Coulomb's law states that the magnitude of the electrostatic force between two point charges is directly proportional to the product of the magnitudes of charges and inversely proportional to the square of the distance between them. The force acts along the line joining the charges. This calculator applies the precise formula F = k · |q₁·q₂| / r² and determines whether the interaction is repulsive (same sign) or attractive (opposite signs).

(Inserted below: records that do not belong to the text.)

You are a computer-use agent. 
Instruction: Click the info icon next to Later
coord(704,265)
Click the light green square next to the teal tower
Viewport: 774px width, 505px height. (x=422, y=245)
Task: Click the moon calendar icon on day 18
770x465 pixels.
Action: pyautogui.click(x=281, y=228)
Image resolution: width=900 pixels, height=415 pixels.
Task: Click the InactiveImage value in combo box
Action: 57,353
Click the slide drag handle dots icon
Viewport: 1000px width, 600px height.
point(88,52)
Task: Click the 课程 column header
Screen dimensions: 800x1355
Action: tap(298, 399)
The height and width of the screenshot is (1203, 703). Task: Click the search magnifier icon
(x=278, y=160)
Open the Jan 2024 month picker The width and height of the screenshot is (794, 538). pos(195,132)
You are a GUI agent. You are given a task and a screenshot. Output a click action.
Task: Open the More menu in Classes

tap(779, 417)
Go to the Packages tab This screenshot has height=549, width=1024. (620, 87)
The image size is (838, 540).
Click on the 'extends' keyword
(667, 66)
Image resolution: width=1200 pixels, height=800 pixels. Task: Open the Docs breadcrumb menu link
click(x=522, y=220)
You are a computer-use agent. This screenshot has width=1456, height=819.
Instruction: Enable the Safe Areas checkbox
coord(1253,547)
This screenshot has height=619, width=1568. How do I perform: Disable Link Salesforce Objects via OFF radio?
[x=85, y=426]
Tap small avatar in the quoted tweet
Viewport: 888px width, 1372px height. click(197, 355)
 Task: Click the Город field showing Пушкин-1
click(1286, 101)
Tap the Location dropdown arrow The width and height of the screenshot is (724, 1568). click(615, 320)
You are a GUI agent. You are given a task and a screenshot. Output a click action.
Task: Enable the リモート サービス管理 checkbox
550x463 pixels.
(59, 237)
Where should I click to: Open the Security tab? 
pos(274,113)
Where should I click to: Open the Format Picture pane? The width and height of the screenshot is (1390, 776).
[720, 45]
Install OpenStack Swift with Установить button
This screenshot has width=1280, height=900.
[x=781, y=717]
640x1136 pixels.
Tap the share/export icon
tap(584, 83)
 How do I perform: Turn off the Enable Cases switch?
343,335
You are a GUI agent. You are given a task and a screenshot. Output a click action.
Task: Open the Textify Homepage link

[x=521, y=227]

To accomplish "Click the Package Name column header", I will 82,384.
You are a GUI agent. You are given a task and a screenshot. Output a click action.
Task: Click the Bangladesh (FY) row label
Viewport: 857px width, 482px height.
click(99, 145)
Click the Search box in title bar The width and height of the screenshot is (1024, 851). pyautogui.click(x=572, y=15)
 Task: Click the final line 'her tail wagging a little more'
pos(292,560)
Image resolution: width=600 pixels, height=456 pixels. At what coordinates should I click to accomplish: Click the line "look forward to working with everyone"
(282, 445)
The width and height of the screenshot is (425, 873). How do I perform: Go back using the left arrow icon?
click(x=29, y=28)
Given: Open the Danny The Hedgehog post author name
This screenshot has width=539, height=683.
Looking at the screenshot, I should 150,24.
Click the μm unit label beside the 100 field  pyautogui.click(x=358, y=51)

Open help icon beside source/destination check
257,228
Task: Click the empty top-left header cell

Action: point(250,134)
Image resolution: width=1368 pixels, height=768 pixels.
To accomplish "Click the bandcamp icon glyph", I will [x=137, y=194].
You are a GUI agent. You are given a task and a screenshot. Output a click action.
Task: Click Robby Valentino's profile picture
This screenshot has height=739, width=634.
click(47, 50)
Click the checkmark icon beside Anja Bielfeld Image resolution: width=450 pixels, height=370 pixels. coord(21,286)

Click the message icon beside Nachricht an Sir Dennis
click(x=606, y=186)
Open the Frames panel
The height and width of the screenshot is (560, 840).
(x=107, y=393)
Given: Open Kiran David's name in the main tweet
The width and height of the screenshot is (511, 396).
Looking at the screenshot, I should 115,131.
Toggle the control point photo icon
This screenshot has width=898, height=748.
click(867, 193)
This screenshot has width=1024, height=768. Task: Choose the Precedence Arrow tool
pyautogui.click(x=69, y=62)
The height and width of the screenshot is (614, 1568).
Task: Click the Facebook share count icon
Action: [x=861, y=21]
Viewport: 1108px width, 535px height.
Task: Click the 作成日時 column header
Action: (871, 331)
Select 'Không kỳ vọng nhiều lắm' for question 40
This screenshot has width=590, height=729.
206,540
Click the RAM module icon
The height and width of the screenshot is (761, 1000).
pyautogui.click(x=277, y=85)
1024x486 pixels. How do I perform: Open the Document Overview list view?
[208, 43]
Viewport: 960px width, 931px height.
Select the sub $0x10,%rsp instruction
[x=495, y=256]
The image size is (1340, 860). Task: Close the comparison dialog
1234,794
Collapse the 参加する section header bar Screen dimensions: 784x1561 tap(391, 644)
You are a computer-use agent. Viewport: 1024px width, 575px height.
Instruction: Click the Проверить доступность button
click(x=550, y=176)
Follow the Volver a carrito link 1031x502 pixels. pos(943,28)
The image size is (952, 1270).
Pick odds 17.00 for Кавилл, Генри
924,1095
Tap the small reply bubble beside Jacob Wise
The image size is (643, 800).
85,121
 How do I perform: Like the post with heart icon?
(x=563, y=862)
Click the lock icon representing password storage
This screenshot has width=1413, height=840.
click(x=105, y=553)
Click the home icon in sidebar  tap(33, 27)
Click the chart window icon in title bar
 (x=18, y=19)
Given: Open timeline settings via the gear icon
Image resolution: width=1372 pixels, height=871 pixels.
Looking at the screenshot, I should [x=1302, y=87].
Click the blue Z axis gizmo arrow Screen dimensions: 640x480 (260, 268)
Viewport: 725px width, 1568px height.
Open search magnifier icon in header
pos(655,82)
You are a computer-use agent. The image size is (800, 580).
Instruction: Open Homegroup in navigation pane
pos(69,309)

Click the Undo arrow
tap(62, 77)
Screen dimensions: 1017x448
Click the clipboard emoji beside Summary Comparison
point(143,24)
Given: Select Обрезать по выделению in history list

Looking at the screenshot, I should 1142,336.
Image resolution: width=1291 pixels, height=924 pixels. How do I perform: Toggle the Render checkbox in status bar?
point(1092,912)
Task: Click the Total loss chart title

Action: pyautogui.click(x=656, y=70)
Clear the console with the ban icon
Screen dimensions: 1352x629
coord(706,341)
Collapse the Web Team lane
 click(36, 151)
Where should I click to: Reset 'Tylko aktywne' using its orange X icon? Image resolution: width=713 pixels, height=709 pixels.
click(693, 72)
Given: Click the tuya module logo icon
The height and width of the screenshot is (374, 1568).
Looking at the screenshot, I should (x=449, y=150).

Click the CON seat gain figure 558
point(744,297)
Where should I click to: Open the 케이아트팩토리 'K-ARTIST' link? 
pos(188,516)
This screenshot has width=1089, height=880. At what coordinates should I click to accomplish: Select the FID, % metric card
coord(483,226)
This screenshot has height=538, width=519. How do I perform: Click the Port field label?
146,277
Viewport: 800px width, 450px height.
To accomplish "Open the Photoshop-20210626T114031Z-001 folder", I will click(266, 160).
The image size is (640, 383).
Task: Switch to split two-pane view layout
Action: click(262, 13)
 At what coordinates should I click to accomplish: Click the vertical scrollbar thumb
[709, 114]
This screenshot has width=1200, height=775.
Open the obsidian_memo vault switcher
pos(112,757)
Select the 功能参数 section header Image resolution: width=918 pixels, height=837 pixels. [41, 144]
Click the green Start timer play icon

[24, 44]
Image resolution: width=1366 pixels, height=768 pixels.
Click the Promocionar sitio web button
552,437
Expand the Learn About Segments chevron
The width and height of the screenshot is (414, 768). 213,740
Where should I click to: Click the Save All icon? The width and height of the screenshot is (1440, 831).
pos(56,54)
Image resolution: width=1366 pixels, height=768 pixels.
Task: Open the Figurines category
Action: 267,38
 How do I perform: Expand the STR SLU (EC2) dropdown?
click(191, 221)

$$ F = k \frac{|q_1 q_2|}{r^2}, \quad k = 8.9875517923 \times 10^9 \ \text{N·m}^2/\text{C}^2 $$
$$ Vector form: \vec{F}_{12} = k \frac{q_1 q_2}{r^2} \hat{r}_{12} $$
The law was first published by French physicist Charles-Augustin de Coulomb in 1785 and was essential to the development of the theory of electromagnetism. Along with Gauss's law, it forms the basis of electrostatics. Our tool uses the CODATA internationally recommended value of the Coulomb constant, ensuring high precision for scientific and educational purposes.
In chemistry, Coulomb's law explains ionic bonding: the attractive force between Na⁺ and Cl⁻ ions in salt. For a typical ion pair at distance ≈ 0.28 nm, using q = ±1.6×10⁻¹⁹ C gives a force of several nano-Newtons. This calculator can model such interactions by entering appropriate charge units (nC) and small distances (converted to meters). Students can verify that ionic bond strength decreases with distance squared, influencing lattice energy in crystals.
The scalar form gives magnitude only. For two charges, the force on q₁ due to q₂ is directed along the line from q₁ to q₂: repulsive if q₁·q₂ > 0, attractive if product is negative. Our algorithm calculates the force magnitude and determines direction based on sign analysis. Additionally, the force obeys Newton's third law: F₁₂ = -F₂₁. The tool also displays the effective interaction (attract/repel) for visual understanding.
The standard SI unit for charge is coulomb (C), but many lab-scale charges are in µC (10⁻⁶ C) or nC (10⁻⁹ C). The calculator automatically converts to coulombs before applying the formula. Distance must be in meters for correct force output (1 cm = 0.01 m). The result is shown in newtons, which can be converted to millinewtons or micronewtons for convenience using standard prefixes.
| Example scenario | q₁, q₂ (converted) | r (m) | Force magnitude | Type |
|---|---|---|---|---|
| Two protons (elementary charge) | 1.602×10⁻¹⁹ C | 1.0×10⁻¹⁰ m | 2.307×10⁻⁸ N | Repulsive |
| Electron & proton in hydrogen atom | +1.6e-19 C, -1.6e-19 C | 5.3×10⁻¹¹ m | 8.2×10⁻⁸ N | Attractive |
| 2 µC and 5 µC, distance 10 cm | 2e-6 C , 5e-6 C | 0.1 m | 8.988 N | Repulsive |
k = 8.9875517923(14) × 10⁹ N·m²/C² is derived from the speed of light and magnetic constant: k = 1/(4πε₀). Its value is known to high precision due to modern experiments. The calculator uses the recommended 2018 CODATA value for accuracy in research-grade applications.